It’s not quite right to call the conversations between songs in Only an Octave Apart “banter.” At least a third of the non-song material in this duo cabaret is just Anthony Roth Costanzo breaking up while Justin Vivian Bond waxes outrageous. Viv, hair in a blonde Eva Perón swoop, dreams of the rewards they deserve, like piles of drugs and hot boys. (Anthony giggles.) Viv forgets lyrics. (Anthony giggles.) Viv stands there. (Anthony giggles.) There is plenty of scripted patter, like Costanzo’s arch references to the level of stage support he’s accustomed to at international opera houses, but it’s this helpless, gurgling hysteria that sets the tone. “Don’t make me laugh!” Costanzo pleads. “It causes phlegm!” If you have always wanted to watch the country’s finest countertenor getting tickled to death by an alt-cabaret legend, here’s your chance.

Task 1: Copy the records from the start through the line that contains "will [x=319, y=219].", keeping every line exactly as it appears.

The data:
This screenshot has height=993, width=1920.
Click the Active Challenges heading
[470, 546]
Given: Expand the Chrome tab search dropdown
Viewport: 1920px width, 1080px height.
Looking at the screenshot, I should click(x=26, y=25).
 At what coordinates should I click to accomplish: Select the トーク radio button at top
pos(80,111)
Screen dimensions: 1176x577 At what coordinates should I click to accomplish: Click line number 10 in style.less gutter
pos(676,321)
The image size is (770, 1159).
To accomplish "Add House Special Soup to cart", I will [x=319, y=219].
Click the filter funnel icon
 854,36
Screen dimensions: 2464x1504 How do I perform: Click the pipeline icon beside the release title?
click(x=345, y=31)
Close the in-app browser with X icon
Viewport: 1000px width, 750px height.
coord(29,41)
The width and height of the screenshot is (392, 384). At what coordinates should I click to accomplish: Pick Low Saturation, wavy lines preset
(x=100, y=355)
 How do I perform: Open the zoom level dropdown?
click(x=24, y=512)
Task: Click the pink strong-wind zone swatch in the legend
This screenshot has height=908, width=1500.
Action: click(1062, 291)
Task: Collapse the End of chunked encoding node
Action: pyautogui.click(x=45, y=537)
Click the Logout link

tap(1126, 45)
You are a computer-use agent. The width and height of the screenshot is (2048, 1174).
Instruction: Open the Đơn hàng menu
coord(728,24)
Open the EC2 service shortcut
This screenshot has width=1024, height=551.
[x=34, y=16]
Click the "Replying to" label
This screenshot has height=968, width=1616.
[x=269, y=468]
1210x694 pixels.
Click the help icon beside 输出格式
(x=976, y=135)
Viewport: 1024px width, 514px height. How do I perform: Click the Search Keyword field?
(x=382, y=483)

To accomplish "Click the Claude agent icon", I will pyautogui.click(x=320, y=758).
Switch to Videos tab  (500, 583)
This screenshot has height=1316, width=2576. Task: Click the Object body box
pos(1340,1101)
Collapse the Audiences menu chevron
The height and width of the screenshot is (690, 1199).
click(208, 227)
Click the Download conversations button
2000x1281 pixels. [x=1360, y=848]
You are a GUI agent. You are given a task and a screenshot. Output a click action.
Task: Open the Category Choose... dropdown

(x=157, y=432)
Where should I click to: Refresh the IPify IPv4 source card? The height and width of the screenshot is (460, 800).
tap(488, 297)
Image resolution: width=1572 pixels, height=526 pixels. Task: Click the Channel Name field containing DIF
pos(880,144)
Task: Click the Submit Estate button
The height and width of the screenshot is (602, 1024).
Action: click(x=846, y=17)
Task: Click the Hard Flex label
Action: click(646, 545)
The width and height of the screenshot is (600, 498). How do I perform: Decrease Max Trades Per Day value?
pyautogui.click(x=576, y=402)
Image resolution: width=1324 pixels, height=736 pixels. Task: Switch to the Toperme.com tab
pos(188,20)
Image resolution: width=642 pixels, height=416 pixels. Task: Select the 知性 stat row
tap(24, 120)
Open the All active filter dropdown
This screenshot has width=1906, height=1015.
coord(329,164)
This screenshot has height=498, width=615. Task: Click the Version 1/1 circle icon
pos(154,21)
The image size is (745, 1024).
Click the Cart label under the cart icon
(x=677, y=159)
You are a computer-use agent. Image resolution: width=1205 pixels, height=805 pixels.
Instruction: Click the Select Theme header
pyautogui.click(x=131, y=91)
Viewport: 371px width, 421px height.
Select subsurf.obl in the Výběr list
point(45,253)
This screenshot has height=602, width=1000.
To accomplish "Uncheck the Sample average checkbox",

Task 2: Name every person the theater review mentions by full name.

Full response 1:
This screenshot has height=993, width=1920.
Click the Active Challenges heading
[470, 546]
Given: Expand the Chrome tab search dropdown
Viewport: 1920px width, 1080px height.
Looking at the screenshot, I should click(x=26, y=25).
 At what coordinates should I click to accomplish: Select the トーク radio button at top
pos(80,111)
Screen dimensions: 1176x577 At what coordinates should I click to accomplish: Click line number 10 in style.less gutter
pos(676,321)
The image size is (770, 1159).
To accomplish "Add House Special Soup to cart", I will [x=319, y=219].

Full response 2: Anthony Roth Costanzo, Justin Vivian Bond, Eva Perón